** Start of Source excerpt **

New Jersey Supreme Court


Decided: July 9, 1980.

ANGELA M. BELL, PLAINTIFF-APPELLANT,
v.
JOHN R. BELL, DEFENDANT, AND PORT AUTHORITY TRANSIT CORPORATION, A CORPORATE SUBSIDIARY OF DELAWARE RIVER PORT AUTHORITY, JOHN DOE(S), A FICTITIOUS NAME(S), AS EMPLOYEES OF PATCO, DELAWARE RIVER PORT AUTHORITY (DRPA), A BI-STATE AGENCY, RICHARD DOE(S), A FICTITIOUS NAME(S), AS EMPLOYEES OF DRPA AND PATCO, MR. DONALD WOLFE, WILLIAM FLOOD, FRANK PETERS, MR. FIORI, MR. KOLM, MR. WICKES, MR. COLLINS, MR. JOHNSTONE, MR. L. E. JOHNSON, AS EMPLOYEES OF PATCO AND/OR DRPA, DEFENDANTS-RESPONDENTS, AND CONRAIL, A SUCCESSOR IN INTEREST TO PENNSYLVANIA READING SEASHORE LINES, PENNSYLVANIA READING SEASHORE LINES, BLACKACRE AGENCY, A FICTITIOUS NAME, AS A GOVERNMENTAL AND/OR PUBLIC AGENCY AND/OR AUTHORITY AND/OR BODY AND/OR CORPORATION AND/OR ENTITY, SAMUEL ROE(S), A FICTITIOUS NAME, AS AN EMPLOYEE OF BLACKACRE AGENCY, DEFENDANTS

On appeal from the Superior Court, Appellate Division.

For reversal -- Chief Justice Wilentz and Justices Sullivan, Pashman, Clifford, Schreiber, Handler and Pollock. For affirmance -- None. The opinion of the Court was delivered by Sullivan, J.

Sullivan

[83 NJ Page 419]

This personal injury suit was brought by plaintiff Angela M. Bell against her husband John R. Bell, the Delaware River Port Authority (DRPA) and its subsidiary the Port Authority Transit Corp. (PATCO).*fn1 The appeal herein, on leave granted to plaintiff, involves the issue whether DRPA (including its subsidiary) is a "Public entity"*fn2 within the meaning and scope of the New Jersey Tort Claims Act, N.J.S.A. 59:1-1 et seq. (the act), so that a tort claim against them must satisfy the following notice and filing requirements of the act:

59:8-8. Time for presentation of claims

A claim relating to a cause of action for death or for injury to person or to property shall be presented as provided in this chapter not later than the ninetieth day after accrual of the cause of action. After the expiration of 6 months from the date notice of claim is received, the claimant may file suit in an

[83 NJ Page 420]

appropriate court of law. The claimant shall be forever barred from recovering against a public entity if:

a. He failed to file his claim with the public entity within 90 days of accrual of his claim except as otherwise provided in section 59:8-9; or

b. Two years have elapsed since the accrual of the claim; or

c. The claimant or his authorized representative entered into a settlement agreement with respect to the claim.

** End of Source excerpt **
** Start of Data supplied **

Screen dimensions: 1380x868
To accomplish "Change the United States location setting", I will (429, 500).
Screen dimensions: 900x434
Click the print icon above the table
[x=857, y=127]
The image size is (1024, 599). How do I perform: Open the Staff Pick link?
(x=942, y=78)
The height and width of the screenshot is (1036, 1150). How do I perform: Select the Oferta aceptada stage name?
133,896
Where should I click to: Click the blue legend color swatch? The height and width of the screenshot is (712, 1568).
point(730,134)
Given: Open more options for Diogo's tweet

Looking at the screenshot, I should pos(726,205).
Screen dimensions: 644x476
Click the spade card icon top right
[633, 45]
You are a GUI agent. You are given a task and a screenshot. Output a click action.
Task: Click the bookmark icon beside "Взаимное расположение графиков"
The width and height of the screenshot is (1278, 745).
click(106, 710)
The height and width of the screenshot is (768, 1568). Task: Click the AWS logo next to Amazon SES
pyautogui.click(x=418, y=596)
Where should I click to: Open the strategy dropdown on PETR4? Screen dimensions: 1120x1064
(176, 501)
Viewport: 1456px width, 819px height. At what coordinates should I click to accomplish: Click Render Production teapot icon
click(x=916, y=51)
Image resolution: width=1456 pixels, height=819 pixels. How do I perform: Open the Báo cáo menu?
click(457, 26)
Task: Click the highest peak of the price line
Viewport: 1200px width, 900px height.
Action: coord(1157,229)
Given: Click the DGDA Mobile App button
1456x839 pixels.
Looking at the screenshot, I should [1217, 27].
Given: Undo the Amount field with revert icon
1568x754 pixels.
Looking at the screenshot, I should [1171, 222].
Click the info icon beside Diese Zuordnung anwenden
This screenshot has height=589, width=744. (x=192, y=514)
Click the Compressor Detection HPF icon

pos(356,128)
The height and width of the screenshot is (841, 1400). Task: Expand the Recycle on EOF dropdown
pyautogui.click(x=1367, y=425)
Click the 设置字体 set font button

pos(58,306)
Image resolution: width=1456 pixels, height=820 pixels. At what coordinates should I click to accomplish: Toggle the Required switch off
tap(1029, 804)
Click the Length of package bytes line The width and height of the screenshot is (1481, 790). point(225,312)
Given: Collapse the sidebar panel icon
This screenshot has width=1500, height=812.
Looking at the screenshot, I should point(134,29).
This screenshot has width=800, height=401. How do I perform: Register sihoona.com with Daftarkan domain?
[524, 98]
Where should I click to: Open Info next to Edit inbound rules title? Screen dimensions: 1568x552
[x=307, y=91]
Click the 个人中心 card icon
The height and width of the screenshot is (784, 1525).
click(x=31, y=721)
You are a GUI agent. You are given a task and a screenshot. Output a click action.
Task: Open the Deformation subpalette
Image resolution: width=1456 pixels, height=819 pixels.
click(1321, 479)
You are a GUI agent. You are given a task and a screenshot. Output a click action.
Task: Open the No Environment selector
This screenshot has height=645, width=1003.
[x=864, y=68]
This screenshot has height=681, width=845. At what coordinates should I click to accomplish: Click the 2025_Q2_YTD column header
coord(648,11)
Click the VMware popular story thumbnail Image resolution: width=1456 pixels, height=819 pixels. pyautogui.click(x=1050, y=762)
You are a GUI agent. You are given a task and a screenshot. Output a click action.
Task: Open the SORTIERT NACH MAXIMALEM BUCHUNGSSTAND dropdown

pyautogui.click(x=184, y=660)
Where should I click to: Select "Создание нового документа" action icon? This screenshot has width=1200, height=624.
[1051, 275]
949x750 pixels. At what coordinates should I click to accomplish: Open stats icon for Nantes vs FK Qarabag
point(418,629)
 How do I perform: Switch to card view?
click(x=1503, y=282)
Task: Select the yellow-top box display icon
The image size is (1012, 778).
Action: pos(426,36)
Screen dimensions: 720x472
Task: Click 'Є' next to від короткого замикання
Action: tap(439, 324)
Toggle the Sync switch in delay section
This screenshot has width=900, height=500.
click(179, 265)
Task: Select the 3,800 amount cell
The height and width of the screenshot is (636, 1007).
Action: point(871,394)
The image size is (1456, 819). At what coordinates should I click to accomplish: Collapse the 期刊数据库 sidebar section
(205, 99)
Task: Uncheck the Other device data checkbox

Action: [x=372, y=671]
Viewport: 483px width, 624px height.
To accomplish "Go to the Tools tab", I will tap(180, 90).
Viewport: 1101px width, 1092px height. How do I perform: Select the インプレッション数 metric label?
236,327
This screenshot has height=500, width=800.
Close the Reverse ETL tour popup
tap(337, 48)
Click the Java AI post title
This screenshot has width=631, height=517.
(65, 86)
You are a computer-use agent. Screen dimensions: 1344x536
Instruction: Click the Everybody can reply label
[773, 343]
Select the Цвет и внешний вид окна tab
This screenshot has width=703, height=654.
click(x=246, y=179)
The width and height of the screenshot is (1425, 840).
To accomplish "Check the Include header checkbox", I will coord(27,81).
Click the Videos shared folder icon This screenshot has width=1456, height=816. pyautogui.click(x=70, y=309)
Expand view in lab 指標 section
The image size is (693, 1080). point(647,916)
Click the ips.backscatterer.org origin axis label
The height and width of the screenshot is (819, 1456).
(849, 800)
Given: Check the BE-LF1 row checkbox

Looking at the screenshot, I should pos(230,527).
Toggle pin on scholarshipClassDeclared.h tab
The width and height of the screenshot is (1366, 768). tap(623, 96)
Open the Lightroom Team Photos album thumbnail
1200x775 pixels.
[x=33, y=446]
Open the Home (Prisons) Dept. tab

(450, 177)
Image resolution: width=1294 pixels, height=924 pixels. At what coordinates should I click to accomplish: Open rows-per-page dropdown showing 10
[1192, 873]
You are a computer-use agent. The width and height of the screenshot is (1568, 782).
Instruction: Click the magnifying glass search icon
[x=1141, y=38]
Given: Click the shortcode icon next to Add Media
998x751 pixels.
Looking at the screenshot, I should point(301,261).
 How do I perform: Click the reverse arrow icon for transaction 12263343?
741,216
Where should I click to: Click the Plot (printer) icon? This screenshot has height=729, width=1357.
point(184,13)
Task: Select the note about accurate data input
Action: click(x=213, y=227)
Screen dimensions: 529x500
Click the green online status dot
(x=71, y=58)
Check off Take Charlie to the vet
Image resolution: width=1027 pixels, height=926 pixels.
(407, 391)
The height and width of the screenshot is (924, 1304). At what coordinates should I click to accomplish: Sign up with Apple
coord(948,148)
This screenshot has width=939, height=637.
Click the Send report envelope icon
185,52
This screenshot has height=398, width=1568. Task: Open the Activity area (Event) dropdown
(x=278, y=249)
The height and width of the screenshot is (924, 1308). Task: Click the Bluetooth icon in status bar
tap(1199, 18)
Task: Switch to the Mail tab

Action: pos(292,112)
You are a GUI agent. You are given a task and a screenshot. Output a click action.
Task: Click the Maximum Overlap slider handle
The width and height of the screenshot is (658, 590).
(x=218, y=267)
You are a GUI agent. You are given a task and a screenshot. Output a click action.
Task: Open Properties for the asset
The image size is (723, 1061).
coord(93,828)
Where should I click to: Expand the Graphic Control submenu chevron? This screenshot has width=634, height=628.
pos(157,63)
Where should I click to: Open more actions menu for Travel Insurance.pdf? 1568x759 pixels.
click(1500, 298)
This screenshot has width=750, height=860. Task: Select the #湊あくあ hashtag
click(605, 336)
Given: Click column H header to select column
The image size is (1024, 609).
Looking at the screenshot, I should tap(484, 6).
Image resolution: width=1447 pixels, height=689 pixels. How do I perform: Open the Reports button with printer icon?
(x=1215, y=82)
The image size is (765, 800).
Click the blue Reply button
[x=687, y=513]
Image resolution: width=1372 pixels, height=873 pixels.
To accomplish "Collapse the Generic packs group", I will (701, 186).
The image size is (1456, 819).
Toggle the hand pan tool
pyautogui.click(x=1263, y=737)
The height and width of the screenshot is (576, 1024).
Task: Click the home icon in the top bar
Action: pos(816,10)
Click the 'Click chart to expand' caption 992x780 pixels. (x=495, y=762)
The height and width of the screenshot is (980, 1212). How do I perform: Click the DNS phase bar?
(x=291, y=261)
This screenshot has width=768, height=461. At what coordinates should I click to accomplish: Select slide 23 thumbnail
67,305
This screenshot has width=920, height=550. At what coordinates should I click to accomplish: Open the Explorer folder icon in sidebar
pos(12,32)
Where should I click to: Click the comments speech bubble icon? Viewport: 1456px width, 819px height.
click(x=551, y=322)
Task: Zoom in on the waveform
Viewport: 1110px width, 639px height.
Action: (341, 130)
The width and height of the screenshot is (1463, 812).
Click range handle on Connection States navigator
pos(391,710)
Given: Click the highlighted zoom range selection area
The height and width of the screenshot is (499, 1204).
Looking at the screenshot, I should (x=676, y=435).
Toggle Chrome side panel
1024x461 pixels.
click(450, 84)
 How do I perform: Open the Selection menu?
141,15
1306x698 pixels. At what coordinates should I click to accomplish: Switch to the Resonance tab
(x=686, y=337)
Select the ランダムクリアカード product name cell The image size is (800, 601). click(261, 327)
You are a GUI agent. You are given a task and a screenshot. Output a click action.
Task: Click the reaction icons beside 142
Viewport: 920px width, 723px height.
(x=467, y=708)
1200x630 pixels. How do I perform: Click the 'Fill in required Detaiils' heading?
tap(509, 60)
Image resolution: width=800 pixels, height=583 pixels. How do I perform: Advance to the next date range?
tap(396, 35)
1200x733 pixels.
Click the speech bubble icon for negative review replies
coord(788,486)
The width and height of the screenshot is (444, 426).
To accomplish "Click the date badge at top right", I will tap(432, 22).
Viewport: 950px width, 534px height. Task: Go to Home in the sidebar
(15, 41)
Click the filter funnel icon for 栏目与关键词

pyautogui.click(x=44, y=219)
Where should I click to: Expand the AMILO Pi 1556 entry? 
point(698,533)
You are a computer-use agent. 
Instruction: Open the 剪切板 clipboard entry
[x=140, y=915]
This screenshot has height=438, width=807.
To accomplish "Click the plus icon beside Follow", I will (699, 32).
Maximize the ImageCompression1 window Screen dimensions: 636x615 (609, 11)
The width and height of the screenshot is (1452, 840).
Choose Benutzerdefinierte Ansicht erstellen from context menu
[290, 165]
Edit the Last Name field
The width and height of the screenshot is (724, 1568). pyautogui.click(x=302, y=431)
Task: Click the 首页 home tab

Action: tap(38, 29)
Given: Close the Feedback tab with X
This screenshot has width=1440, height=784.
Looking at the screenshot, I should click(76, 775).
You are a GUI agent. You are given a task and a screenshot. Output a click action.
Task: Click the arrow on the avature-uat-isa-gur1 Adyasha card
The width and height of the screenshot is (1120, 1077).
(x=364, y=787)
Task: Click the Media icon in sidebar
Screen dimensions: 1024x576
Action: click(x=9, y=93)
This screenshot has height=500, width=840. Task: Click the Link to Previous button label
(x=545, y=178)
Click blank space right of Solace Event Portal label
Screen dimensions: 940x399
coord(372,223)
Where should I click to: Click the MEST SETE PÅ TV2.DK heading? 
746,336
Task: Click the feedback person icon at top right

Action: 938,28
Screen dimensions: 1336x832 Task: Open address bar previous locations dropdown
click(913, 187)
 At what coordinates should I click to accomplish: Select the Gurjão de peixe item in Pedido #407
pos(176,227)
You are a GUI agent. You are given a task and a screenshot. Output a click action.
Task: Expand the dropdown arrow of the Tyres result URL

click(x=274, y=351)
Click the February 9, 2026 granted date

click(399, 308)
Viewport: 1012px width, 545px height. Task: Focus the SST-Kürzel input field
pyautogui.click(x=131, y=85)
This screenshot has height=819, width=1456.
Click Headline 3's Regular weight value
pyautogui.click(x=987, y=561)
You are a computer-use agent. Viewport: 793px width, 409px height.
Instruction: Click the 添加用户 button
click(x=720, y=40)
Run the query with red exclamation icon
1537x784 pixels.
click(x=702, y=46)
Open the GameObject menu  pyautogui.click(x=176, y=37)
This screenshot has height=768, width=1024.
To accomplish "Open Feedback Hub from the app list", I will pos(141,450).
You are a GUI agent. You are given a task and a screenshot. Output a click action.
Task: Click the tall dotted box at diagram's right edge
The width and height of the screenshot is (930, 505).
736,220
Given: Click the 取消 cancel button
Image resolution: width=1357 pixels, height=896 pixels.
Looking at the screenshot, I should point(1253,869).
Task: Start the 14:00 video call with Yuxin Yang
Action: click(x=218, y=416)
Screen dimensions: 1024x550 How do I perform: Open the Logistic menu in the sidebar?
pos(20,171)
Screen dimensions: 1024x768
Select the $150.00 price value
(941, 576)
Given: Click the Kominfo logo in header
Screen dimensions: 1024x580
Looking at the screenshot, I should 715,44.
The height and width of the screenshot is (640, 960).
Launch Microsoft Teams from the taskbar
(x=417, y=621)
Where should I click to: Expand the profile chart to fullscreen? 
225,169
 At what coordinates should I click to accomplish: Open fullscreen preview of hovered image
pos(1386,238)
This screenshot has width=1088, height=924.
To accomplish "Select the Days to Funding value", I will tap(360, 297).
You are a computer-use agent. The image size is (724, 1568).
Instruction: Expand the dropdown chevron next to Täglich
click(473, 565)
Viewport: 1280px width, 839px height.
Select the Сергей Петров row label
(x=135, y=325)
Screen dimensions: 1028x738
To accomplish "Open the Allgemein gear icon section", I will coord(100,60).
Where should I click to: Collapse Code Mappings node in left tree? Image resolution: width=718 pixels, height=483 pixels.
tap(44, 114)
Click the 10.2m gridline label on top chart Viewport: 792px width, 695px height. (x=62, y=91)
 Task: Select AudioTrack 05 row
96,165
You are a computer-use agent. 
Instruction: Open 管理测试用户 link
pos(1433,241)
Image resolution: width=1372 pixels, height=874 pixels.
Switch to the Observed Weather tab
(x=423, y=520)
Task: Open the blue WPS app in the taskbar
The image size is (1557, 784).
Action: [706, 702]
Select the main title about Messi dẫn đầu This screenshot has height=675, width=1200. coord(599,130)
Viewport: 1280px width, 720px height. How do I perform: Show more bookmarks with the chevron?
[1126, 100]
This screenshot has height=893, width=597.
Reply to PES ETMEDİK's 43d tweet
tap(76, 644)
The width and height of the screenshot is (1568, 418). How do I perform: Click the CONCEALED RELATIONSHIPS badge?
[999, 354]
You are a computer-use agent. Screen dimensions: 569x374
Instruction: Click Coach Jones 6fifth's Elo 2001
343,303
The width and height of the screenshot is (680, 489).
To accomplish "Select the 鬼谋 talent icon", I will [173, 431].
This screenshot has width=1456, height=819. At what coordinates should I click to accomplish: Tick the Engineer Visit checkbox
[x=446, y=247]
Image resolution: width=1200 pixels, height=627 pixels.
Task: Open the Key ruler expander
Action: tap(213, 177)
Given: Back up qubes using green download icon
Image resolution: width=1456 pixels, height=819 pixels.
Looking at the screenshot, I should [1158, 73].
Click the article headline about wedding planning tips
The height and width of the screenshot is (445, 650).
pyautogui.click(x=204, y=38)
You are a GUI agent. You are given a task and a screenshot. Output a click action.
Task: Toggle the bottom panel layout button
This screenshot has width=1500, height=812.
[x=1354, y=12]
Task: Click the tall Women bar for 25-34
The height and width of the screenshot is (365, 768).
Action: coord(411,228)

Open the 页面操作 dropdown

** End of Data supplied **

Stated problem - In the court opinion above, which justice delivered the opinion of the Court?

Output of the task - Justice Sullivan delivered the opinion.